The PL spectra of the In-Sn-O nanostructures at room temperature were analyzed (Figure 10). Broad visible emission peaks were observed. These peaks were fitted by two Gaussian-resolved peaks centered at approximately 2.17 and 2.63 eV, which correspond to the yellow-orange and blue-green emission bands, respectively. Several studies have reported the deep level emissions of In2O3 nanostructures. However, the origin of the deep level emission band remains unclear. Oxygen vacancies near the surface of the In2O3 nanostructures are associated with yellow-orange emissions [24, 27]. By contrast, oxygen vacancies have been attributed to the green emission band [28]. XPS and TEM-EDS analyses indicated that
the Sn content of the nanostructures of sample 1 (2.0 at.%) was this website slightly lower than those of sample 2 (2.4 at.%) and sample 3 (2.3 at.%). Moreover, the density of oxygen vacancies at the surface of the nanostructures buy Tideglusib was relatively high in sample 1 (39%) compared with those in sample 2 (28%) and sample 3 (21%). Comparatively, the ratio of yellow-orange emission band to total visible emission band for sample 1 (72.2%) was larger than those of sample 2 (32.3%) and sample 3 (32.0%). Our results suggested that the oxygen vacancies near the surface of the nanostructures might dominate the yellow-orange emission band.
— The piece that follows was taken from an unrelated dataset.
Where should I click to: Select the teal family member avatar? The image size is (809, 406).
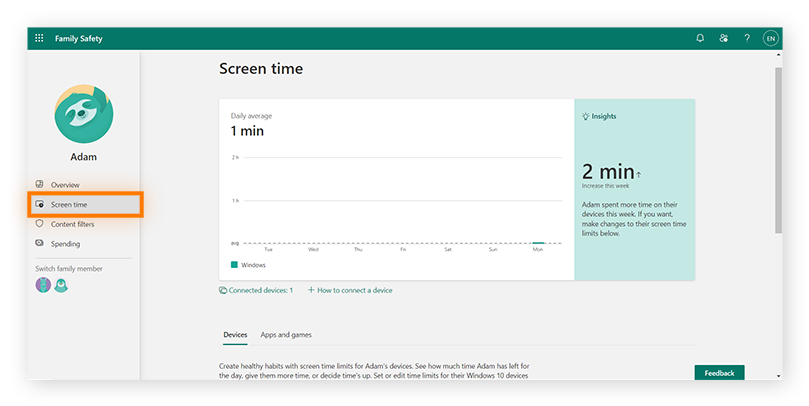click(61, 285)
Recent BIX 1294 ic50 work on the PL spectra of In-Sn-O nanostructures has shown that a relatively high Sn content (3.8 at.%) in the nanostructures
causes a clear blueshift (590 to 430 nm) in the visible emission band [15]. Kar et al. reported that the blue-green emission band of In2O3 can be attributed to oxygen vacancies and indium-oxygen complex vacancy centers, in which indium-oxygen vacancy centers may act as the acceptors after excitation [29]. The blue-green emission bands in this study might be associated with the recombination of electrons from Sn doping, which induced a new defect level through photoexcited holes [15, 29]. Figure 10 PL spectra of In-Sn-O nanostructures: (a) sample 1, (b) sample 2, and (c) sample 3. Conclusions CYTH4 In conclusion,
crystalline In-Sn-O nanostructures with three morphologies (rod-like, sword-like, and bowling pin-like) were obtained through thermal evaporation using mixed metallic In and Sn powders. The nanostructures were capped with Sn-rich particles of various sizes. Nanostructure formation was achieved through self-catalytic growth. Sn-rich alloy particles promoted the formation of In-Sn-O nanostructures during thermal evaporation. Sn vapor saturation around the substrate played a key role in determining the size of the Sn-rich alloy droplets and thus affected the final morphology of the 1D nanostructures. Detailed composition and elemental binding energy analyses showed that the PL properties of the In-Sn-O nanostructures consisted of blue-green and yellow-orange emission bands and were associated with the Sn content and crystal defects of the nanostructures.